JVM Notebook: Basic Clojure, Java and JVM Language performance - icey
http://berlinbrowndev.blogspot.com/2009/07/jvm-notebook-basic-clojure-java-and-jvm.html

======
jm4
Here is a seemingly relevant thread from the Clojure group:
[http://groups.google.com/group/clojure/browse_thread/thread/...](http://groups.google.com/group/clojure/browse_thread/thread/289904c1a5deb8d8/07326af651db0ef8?lnk=gst&q=berlin+brown#07326af651db0ef8)

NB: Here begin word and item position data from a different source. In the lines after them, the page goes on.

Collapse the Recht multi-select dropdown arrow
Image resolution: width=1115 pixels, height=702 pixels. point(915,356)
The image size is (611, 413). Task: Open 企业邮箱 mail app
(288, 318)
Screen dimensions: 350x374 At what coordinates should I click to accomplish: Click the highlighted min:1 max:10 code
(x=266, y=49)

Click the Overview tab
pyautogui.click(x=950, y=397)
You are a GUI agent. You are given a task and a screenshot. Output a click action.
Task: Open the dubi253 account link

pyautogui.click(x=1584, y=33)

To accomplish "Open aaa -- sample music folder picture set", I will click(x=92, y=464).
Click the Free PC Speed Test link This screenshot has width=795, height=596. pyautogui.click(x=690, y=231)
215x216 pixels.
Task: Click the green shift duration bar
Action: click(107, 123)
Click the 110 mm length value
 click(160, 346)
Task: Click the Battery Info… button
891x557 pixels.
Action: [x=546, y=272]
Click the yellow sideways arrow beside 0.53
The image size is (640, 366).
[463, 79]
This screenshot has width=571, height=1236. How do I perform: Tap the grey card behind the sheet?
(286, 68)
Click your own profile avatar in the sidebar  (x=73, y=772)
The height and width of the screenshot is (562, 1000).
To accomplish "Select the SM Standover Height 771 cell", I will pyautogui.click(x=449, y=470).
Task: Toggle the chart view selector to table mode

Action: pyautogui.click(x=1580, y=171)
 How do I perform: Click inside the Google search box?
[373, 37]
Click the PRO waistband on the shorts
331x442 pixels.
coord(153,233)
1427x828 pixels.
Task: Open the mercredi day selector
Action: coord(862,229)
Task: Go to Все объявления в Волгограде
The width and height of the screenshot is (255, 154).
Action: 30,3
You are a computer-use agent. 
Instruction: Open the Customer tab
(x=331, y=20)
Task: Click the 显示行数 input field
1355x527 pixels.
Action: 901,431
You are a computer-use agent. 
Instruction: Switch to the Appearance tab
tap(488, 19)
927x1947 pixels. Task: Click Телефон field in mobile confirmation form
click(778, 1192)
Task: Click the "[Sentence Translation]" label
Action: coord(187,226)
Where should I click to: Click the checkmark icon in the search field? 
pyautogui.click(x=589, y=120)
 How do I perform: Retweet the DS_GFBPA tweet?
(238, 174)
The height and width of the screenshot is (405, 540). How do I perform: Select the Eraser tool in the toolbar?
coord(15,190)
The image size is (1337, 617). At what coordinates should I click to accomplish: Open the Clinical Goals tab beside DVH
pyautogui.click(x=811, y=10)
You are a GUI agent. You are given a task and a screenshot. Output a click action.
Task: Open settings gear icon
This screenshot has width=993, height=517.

It was pointed out on there that this is not only a language comparison but a
data structure comparison as well. Also, there are no type hints in the
Clojure code. Without type hints it would be expected to run significantly
slower. It's still an interesting comparison because you would generally only
use type hints in performance bottlenecks. I'd be especially interested in
seeing what kind of difference it would make in this case.

------
radu_floricica
Persistent data structures are a lot slower then mutable ones, so this was no
surprise.

I wonder how clojure would have done with the new transients syntax
(<http://clojure.org/transients>).

------
macnod
Out of curiosity, I wrote a simple non-optimized quicksort function in Common
Lisp (SBCL) and timed a 180,000-element sort at 567ms, about half as much as
the Java version. I'm sure that could be improved greatly with better coding
and type hints.

Here's the code <http://donnieknows.com/blog/sbcl-fast>

------
babo
OK, let's write the performance critical part in Java or Scala and Clojure
wins hands down for the rest, where we spend our development time at most.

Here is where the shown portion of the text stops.